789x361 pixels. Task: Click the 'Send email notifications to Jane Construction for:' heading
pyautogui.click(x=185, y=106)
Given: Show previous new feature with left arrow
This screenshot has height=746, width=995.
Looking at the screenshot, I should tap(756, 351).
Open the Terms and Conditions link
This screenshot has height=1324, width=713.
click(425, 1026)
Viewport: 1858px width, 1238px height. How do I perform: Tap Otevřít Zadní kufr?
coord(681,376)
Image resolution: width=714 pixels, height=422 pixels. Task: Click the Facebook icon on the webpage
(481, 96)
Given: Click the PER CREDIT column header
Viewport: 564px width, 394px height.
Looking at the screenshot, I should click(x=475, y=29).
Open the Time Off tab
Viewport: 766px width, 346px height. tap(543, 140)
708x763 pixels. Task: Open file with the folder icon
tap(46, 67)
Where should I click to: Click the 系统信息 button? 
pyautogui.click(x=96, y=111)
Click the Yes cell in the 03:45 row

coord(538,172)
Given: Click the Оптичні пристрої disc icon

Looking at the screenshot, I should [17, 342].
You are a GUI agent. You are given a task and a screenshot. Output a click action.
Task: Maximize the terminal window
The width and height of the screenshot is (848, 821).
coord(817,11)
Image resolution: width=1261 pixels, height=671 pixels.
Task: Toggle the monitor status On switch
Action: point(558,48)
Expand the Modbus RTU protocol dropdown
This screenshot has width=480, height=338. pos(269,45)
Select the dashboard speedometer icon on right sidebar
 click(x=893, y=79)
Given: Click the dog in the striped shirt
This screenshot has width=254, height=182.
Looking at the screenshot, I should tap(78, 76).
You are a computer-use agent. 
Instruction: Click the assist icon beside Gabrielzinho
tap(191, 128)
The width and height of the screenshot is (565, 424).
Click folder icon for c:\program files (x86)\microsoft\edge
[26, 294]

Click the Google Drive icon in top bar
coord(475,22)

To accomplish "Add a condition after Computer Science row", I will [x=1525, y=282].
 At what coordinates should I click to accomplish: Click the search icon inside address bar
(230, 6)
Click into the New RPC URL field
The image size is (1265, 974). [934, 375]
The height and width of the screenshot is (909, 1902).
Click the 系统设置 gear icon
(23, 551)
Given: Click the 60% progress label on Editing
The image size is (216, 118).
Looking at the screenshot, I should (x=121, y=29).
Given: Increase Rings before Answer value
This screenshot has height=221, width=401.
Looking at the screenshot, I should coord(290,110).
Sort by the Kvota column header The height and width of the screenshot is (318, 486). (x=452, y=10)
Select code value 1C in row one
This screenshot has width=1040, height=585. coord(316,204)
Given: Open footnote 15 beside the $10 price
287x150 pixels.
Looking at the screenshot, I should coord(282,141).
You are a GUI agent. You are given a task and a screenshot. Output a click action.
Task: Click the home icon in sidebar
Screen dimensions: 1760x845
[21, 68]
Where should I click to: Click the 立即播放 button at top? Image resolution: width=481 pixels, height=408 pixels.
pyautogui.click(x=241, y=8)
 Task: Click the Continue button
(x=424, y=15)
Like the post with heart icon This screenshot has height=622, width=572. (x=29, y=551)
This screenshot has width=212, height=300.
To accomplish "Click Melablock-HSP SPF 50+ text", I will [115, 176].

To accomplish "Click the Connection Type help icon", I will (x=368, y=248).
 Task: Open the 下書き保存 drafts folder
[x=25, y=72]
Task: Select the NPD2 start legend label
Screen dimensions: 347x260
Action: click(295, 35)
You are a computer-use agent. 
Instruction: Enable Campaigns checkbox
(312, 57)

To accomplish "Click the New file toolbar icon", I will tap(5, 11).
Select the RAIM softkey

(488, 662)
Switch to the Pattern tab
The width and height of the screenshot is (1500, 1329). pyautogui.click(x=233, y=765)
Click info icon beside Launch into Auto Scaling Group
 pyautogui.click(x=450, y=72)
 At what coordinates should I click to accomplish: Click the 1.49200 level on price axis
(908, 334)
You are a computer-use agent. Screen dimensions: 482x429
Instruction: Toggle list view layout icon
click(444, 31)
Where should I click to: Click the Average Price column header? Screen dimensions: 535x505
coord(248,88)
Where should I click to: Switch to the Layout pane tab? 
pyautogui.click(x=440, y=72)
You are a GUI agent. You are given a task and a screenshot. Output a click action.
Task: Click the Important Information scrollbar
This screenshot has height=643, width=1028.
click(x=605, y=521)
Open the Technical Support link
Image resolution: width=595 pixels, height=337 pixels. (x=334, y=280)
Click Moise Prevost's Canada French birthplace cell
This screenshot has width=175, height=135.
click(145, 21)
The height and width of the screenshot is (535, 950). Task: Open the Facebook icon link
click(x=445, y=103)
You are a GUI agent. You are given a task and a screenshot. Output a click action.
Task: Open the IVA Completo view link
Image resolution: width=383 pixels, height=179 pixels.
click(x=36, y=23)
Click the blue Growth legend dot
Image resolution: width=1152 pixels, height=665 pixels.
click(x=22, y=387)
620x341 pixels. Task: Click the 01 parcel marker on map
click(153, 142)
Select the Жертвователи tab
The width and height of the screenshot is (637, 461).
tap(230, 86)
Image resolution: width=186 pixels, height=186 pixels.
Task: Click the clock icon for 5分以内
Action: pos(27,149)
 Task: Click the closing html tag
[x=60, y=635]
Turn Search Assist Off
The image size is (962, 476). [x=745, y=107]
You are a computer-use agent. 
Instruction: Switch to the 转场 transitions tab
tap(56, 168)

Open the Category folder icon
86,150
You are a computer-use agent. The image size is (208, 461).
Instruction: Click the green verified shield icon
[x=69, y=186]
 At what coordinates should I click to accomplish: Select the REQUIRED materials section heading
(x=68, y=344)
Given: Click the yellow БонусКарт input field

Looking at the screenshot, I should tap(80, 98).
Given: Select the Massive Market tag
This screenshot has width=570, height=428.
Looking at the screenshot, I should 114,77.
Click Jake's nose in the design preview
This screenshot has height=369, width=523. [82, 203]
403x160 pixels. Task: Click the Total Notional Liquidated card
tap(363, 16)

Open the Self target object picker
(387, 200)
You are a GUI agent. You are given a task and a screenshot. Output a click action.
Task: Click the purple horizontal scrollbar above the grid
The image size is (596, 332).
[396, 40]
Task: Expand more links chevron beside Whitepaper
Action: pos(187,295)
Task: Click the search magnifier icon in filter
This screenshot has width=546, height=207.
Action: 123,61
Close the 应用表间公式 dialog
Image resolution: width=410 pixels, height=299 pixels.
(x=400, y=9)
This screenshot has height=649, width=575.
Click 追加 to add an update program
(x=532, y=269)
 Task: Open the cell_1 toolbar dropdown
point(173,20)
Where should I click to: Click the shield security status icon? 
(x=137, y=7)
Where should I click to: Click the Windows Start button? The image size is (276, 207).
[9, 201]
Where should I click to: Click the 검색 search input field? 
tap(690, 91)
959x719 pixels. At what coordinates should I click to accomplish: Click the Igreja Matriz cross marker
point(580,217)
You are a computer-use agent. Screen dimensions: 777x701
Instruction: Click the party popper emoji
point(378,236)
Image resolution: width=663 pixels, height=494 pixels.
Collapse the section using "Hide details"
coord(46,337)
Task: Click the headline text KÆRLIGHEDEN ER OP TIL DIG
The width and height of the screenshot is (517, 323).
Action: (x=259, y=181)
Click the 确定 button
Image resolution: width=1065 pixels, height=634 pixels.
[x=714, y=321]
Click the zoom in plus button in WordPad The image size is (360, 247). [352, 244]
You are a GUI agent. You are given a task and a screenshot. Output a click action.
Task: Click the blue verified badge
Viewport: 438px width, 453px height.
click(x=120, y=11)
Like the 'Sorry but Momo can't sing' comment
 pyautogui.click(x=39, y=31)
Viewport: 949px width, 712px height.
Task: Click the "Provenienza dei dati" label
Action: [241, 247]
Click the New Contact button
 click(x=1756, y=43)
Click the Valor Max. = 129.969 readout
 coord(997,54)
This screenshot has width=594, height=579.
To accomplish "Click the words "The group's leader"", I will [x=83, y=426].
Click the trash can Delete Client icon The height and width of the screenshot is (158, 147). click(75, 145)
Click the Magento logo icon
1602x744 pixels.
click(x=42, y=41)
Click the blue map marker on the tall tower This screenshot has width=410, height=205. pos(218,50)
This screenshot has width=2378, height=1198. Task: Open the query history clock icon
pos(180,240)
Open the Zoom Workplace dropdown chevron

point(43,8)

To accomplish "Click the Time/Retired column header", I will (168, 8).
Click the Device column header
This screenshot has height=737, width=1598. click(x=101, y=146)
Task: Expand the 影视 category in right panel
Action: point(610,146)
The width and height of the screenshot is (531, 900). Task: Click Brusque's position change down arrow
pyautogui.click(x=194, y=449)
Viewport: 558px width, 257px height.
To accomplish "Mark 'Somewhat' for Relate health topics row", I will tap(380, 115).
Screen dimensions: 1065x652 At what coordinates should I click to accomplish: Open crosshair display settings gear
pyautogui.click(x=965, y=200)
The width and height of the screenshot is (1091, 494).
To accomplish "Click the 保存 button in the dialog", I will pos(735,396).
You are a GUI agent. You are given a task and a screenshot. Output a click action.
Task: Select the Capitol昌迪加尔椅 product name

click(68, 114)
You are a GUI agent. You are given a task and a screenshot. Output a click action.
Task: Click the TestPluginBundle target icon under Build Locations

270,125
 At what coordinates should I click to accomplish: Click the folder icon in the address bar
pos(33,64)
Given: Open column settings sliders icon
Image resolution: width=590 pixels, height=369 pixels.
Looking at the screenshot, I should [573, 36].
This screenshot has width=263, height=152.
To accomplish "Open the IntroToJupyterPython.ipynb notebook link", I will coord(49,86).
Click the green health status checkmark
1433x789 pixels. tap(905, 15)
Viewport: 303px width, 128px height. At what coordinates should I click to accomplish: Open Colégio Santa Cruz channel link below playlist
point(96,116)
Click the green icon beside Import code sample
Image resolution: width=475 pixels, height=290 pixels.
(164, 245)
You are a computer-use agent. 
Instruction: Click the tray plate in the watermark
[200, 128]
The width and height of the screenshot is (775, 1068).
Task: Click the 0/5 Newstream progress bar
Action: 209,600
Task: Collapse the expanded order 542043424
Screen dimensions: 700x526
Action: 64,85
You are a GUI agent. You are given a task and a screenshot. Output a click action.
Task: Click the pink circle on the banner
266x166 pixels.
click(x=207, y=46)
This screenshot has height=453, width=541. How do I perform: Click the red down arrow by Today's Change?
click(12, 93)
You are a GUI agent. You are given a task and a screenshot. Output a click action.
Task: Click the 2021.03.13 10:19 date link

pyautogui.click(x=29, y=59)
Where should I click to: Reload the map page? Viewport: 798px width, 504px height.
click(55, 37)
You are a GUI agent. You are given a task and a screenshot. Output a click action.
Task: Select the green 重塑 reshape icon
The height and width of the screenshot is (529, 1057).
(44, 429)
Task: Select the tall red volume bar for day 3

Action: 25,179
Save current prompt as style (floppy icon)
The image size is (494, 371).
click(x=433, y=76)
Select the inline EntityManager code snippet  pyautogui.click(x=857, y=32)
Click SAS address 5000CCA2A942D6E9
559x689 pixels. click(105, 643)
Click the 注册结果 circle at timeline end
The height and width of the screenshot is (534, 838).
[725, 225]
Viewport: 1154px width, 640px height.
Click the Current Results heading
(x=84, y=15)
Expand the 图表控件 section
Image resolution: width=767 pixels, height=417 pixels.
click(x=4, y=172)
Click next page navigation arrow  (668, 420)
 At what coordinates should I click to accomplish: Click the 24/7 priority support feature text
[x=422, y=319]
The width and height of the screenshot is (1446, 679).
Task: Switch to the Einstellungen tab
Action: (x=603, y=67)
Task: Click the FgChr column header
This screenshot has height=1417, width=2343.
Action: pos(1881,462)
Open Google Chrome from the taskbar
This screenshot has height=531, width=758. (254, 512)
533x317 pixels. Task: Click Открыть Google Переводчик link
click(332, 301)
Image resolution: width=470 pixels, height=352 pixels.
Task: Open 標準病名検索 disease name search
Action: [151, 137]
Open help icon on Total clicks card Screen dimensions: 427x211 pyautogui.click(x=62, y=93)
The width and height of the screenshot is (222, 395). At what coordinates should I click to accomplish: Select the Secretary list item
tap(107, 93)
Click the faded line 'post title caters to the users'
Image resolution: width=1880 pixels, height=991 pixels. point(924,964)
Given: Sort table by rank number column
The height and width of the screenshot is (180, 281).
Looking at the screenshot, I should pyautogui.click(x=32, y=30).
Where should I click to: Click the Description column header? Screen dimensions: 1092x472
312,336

## Task prompt
From the records above, print exactly the lines that run from the line with "inside address bar" to the line with "Given: Click the 60%", inclusive.

## Written response
 At what coordinates should I click to accomplish: Click the search icon inside address bar
(230, 6)
Click into the New RPC URL field
The image size is (1265, 974). [934, 375]
The height and width of the screenshot is (909, 1902).
Click the 系统设置 gear icon
(23, 551)
Given: Click the 60% progress label on Editing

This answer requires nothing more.